Das CardLink-Verfahren ermöglicht es, ortsunabhängig E-Rezepte mittels Versichertenkarte (eGK) abzurufen. Der eHealth-CardLink übernimmt dabei die Rolle des Kartenterminals. Die eGK wird allerdings nicht physisch gesteckt, sondern über ein Handy mit entsprechender App mit dem eHealth-CardLink verbunden. Dieser verbindet sich wiederum mit dem Konnektor in der Apotheke. Danach passiert technische dasselbe wie beim Abruf mittels eGK in der Apotheke: Nach einem Versichertenstammdatenabgleich werden die E-Rezepte vom Fachdienst abgerufen. 

Ohnehin schon genug Probleme mit dem E-Rezept

Weiter weist Overwiening auf die „angespannte allgemeine Lage rund um die E-Rezept-Einführung“, also die wiederkehrenden Systemausfälle, für die es nicht immer eine Lösung gebe. Entgegen der Darstellung des BMG sei das E-Rezept Verfahren alles andere als stabil. Daher findet die ABDA: „In dieser fragilen Einführungsphase einen neuen, vierten E-Rezept-Einlöseweg einzuführen, der noch dazu den ungeprüften Smartphone-Apps von Drittanbietern einen direkten Zugang zur Telematikinfrastruktur gewährt, ist fahrlässig.“ Schließlich werde den Inhabern dieser Apps somit erlaubt, medizinische Daten (gemäß § 311 SGB V) ohne Anforderungen und Zulassung zu transportieren. Dabei gebe es mit der Gematik-App einen komplett digitalen Einlöseweg. Über diesen seien auch die Versender, „deren Partikularinteressen das BMG mit seiner Entscheidung“ bediene, erreichbar. Die ABDA sieht keinen wettbewerbsrechtlichen Grund für eine Sonderlösung für diese Konzerne.

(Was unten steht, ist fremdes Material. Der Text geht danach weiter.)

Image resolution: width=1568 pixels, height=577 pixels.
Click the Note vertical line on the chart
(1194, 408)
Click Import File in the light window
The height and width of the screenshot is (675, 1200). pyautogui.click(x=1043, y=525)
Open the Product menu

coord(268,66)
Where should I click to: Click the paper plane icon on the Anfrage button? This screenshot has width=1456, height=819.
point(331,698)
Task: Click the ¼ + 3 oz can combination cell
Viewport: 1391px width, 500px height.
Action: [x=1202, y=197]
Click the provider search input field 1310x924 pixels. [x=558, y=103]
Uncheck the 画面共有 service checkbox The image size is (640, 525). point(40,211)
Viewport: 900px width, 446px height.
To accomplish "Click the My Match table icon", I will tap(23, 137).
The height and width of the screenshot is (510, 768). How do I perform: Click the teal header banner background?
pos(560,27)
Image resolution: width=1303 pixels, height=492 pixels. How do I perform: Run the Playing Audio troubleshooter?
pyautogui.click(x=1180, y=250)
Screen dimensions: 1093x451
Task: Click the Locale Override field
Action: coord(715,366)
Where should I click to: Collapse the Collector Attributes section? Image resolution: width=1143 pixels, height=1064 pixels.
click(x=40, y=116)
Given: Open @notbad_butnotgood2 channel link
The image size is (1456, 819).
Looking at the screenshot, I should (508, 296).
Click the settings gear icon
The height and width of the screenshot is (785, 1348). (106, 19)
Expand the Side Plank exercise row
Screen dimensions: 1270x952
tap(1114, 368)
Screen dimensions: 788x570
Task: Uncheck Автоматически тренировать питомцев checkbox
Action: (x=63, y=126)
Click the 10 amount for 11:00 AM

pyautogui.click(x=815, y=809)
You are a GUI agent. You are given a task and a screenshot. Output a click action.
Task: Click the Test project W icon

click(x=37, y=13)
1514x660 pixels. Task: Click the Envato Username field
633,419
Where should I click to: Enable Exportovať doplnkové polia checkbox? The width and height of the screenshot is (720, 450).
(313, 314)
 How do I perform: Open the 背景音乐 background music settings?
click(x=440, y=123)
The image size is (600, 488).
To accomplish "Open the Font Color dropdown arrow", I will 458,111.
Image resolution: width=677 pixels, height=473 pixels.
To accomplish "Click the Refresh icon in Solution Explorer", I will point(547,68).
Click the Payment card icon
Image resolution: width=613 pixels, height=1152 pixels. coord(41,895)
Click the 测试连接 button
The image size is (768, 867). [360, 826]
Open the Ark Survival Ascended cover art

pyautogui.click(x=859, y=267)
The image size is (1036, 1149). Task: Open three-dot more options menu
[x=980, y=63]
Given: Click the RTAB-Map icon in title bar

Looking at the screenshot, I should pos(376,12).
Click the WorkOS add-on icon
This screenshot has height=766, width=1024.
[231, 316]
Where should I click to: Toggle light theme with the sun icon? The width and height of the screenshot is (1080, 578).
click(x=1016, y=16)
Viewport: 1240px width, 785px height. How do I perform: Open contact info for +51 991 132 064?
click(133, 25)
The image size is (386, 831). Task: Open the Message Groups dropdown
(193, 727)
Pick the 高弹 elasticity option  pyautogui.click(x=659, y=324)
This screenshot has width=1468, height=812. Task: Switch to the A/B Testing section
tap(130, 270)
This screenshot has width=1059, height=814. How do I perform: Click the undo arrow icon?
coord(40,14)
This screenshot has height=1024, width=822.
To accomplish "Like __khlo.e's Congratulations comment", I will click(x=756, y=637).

CardLink gefährdet Arbeitsplätze

Im letzten Absatz geht die ABDA-Präsidentin, dann darauf ein, dass durch die schlechte wirtschaftliche Lage und die daraus resultierenden Apothekenschließungen viele der 160.000 Arbeitsplätze in den Apotheken gefährdet sind. Die Bundesregierung weigere sich nach wie vor, diese schwierige Lage anzuerkennen und die Apotheken vor Ort aufrichtig und nachhaltig zu stabilisieren, schreibt sie. Stattdessen eröffne sie den großen internationalen Versandhandelskonzernen, ohne dass diese Pflichten im Versorgungsprozess tragen, einen vereinfachten Zugang zum „Markt“ der verschreibungspflichtigen Arzneimittel. Sie appelliert daher an die Parlamentarier: „Bitte nutzen Sie Ihre gesetzgeberischen Möglichkeiten: Verhindern Sie den unkontrollierten schnellen Marktzugang solcher unsicheren Smartphone-Apps und bitte stärken Sie die Apotheken vor Ort!“

Es ist davon auszugehen, dass die Versender entsprechende Lösungen, die auf das Verfahren setzen, zeitnah im Markt platzieren. Sie haben die Technik schließlich entwickeln lassen. Anfang Februar hatte DocMorris-Chef Walter Hess bereits vollmundig verlauten lassen: „Wir rechnen damit, dass unsere App Ende Februar, Anfang März freigeschaltet werden kann. Unsere Lösung steht und ist funktionsbereit. Wir warten jetzt noch, dass die letzten Schritte der Zertifizierung abgeschlossen werden.“ 

Um die Apotheken vor Ort technisch möglichst schnell technisch auf Augenhöhe zu bringen, arbeiten eigentlich alle namhaften Player im Markt daran, das CardLink-Verfahren zur Verfügung zu stellen. Die spannende Frage ist, wie schnell das gelingt, und wie viele Patient*innen in dieser Zeit an den Versender verloren gehen.